In the Protestant Charismatic world there are very few resources and spiritual practices that encourage one to develop this one needful thing. In my experience, Bible reading, which was called quiet time, was the only spiritual practice that I was encouraged to engage in. And I must say that nearly all of the enduring spiritual transformation I experienced in those years came out of my quiet times reading the Bible. Nowadays, perhaps there are more resources. One Charismatic Mennonite friend of mine runs a centre for silent retreats. This is certainly a step in the right direction: outer silence may be the beginning of inner stillness.

And yet there is a paradigm problem. In fact, I think it is more than a paradigm problem there is an acute eccleisial problem: The Protestant Charismatic church is just not the Church, not in the full historical and theological sense of the Orthodox Church. I have a regular weekly lunch with some Protestant Charismatic leaders who have become friends of mine, and I explained this problem to them this way: The Charismatics today are much like the Corinthian Church St. Paul wrote to. They love Christ and they are zealous for spiritual gifts; and like the Corinthian Church they sometimes “value giftedness more than character” (by the way, that was a phrase used by one of my Charismatic leader friends).

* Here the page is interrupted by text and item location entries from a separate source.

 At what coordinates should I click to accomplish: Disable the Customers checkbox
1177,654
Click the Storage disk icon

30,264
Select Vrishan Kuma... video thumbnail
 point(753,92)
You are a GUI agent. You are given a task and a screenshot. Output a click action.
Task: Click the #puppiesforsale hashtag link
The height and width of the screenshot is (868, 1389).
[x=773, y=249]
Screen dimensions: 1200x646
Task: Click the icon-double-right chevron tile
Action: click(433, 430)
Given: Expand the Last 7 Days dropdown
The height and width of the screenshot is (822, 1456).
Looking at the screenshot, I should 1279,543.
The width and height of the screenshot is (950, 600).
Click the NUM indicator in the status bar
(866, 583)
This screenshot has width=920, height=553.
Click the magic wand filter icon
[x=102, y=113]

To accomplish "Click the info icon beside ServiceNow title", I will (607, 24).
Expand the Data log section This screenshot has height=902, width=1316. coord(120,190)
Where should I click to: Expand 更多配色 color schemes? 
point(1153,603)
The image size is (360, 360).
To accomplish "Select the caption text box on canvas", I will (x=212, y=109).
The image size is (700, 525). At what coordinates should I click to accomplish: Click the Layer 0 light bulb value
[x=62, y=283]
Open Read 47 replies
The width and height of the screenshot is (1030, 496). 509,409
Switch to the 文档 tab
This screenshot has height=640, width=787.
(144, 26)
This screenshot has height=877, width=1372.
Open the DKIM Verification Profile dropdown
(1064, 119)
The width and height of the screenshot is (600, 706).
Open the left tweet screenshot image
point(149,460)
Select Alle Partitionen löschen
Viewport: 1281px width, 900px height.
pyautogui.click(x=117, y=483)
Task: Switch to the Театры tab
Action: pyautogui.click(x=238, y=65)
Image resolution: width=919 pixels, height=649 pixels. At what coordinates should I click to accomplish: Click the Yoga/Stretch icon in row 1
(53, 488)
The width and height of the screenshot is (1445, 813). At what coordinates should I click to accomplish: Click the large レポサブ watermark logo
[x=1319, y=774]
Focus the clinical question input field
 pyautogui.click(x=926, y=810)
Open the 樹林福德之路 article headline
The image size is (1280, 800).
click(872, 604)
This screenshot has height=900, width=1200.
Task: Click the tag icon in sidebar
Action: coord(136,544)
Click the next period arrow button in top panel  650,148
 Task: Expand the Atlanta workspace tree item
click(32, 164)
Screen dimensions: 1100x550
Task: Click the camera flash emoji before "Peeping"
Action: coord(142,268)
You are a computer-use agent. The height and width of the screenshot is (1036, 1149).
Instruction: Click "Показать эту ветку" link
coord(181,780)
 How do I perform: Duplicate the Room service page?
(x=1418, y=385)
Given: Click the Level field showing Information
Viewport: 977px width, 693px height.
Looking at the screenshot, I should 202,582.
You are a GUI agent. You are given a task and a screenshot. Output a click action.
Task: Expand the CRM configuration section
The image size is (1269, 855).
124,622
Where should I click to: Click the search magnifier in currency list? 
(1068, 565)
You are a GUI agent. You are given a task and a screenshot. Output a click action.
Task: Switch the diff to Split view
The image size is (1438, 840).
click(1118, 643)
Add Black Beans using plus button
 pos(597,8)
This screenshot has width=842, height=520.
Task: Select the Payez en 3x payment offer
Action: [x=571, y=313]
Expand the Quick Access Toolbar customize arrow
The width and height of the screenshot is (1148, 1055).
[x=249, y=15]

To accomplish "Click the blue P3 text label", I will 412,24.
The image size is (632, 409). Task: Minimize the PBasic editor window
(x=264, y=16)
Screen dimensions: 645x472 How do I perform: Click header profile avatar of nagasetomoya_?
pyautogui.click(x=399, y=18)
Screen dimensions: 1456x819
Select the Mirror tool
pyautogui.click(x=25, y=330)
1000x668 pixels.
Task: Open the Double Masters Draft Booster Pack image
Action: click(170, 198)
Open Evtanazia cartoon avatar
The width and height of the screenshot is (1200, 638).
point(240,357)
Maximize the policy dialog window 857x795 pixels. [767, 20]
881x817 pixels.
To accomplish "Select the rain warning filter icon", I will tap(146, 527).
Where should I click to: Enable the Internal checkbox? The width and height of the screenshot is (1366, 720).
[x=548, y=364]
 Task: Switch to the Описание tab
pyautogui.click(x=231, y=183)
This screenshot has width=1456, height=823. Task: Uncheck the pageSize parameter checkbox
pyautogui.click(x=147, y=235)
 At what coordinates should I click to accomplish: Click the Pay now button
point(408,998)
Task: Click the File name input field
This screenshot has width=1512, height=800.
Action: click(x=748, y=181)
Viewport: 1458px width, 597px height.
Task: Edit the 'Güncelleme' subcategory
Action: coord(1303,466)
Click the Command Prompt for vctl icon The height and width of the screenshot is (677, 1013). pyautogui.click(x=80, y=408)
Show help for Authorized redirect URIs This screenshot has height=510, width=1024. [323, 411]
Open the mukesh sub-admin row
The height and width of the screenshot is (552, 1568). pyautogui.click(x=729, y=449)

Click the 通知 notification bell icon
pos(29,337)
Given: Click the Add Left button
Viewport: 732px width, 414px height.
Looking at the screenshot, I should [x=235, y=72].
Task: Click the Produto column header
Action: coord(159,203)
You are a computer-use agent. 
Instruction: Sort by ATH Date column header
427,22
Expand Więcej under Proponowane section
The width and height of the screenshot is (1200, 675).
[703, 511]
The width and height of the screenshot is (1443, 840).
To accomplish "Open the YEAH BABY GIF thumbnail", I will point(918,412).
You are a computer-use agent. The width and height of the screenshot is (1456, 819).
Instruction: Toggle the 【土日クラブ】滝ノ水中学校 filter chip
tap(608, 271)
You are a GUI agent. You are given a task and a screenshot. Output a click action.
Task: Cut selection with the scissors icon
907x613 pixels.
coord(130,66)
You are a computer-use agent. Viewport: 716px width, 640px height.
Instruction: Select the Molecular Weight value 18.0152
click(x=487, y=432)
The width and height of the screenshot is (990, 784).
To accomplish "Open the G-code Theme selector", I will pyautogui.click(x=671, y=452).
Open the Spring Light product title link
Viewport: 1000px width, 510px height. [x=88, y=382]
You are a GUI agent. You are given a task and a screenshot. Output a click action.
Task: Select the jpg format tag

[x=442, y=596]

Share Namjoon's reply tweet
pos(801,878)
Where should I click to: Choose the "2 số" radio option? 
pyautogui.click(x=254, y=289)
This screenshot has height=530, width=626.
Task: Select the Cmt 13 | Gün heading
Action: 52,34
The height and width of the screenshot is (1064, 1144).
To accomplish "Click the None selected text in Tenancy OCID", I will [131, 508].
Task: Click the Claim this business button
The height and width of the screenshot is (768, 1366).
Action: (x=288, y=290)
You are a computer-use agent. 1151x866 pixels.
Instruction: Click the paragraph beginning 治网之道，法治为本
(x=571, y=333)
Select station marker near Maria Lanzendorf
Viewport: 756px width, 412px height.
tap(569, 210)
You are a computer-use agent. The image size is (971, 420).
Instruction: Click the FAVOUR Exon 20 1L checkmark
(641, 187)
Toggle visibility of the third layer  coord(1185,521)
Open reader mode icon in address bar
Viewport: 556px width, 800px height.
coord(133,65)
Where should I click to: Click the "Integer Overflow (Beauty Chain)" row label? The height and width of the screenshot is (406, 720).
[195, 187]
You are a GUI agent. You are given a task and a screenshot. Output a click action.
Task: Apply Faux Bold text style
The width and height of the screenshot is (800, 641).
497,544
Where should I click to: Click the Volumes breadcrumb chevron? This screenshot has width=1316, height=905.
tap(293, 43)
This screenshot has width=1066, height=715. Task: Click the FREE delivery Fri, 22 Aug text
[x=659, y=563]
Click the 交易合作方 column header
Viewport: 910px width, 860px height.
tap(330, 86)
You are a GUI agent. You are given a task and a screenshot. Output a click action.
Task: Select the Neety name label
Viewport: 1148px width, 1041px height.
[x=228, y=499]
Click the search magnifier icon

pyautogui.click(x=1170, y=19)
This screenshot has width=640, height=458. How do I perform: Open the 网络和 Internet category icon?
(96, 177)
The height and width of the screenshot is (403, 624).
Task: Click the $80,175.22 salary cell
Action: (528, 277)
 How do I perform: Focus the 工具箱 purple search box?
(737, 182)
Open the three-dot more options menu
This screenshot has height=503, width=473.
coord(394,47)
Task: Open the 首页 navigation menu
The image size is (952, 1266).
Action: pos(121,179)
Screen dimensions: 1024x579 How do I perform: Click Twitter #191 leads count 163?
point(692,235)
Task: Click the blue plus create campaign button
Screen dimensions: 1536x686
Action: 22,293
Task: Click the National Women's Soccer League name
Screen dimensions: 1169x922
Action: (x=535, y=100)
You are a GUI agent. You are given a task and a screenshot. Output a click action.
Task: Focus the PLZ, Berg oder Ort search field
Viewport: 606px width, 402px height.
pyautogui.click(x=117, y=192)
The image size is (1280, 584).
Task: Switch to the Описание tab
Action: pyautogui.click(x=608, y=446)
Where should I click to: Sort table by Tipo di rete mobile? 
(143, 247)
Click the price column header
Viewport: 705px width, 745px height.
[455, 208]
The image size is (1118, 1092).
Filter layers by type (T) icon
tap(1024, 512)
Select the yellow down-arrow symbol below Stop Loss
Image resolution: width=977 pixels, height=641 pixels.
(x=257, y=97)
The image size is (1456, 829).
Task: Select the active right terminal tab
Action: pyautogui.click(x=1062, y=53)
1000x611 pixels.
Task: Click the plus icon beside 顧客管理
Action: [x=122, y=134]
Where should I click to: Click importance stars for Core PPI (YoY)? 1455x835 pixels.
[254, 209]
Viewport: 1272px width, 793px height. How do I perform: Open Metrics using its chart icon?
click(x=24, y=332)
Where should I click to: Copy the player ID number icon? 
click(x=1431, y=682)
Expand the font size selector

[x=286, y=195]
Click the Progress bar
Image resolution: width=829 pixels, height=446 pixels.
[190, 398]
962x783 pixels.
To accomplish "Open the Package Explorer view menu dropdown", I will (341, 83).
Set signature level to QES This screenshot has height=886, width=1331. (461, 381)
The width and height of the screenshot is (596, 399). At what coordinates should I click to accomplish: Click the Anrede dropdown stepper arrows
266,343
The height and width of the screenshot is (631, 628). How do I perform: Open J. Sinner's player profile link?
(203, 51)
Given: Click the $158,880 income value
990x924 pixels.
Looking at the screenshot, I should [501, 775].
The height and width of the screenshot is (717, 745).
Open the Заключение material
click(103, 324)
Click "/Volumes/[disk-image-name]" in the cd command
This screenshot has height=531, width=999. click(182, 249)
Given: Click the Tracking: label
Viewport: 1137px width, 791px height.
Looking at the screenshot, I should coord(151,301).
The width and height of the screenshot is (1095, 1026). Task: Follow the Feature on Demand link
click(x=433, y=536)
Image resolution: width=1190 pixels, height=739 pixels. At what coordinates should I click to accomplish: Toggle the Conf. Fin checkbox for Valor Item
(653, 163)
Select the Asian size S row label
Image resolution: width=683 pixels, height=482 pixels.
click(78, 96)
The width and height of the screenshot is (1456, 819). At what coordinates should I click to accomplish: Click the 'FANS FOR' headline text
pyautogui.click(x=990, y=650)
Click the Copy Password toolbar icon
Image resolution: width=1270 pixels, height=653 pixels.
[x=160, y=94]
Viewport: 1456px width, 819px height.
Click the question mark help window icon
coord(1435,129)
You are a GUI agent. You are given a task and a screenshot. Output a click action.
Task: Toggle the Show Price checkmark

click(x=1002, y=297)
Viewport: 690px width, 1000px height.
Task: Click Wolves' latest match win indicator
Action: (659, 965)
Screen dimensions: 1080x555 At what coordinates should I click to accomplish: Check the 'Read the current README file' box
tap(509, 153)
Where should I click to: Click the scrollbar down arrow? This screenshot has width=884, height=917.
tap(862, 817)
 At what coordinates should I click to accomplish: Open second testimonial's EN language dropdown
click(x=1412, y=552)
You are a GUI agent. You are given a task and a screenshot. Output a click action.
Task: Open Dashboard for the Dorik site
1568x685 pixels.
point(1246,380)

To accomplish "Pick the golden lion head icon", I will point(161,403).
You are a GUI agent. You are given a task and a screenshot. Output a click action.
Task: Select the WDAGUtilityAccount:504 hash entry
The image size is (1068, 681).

However, the early Church, I pointed out, was terribly persecuted, which in many ways kept most people honest. One is not so tempted to seek ministry if one knows that life and property are on the line. You risked everything to follow Christ. About 250 years later, when the persecution ceased, the monastic movement began in earnest, which in many ways functioned in the same way the persecutions did: it kept people honest. This self-imposed persecution or asceticism again forced one to put it all on the line in order to serve, lead or minister in the Church. And this ascetic way, this desert tradition has continued in the Orthodox Church—to a greater or lesser extent—to this day.

My Charismatic leader friends are amazed that within the Orthodox Church we have all the miracles and signs that the “Corinthians” are zealous for. But what amazes them more is the fact that holiness and character and godliness leading to theosis is what is emphasized. Raising the dead is nothing: Knowing yourself, repenting and becoming transformed into the image of Christ, now that is something.

None of my Charismatic leader friends seem particularly interested in becoming Orthodox. For now, they are interested in learning from Holy Orthodoxy bits and pieces that they can apply in their context, in their paradigm. I keep warning them that the results will not be the same, that Orthodox Christianity is a “whole meal deal.” But still, they keep asking, so I keep giving whatever I can. After all, salvation is of the Lord. I cannot help them. Only the One who is Lord of both me and them can help or save any of us.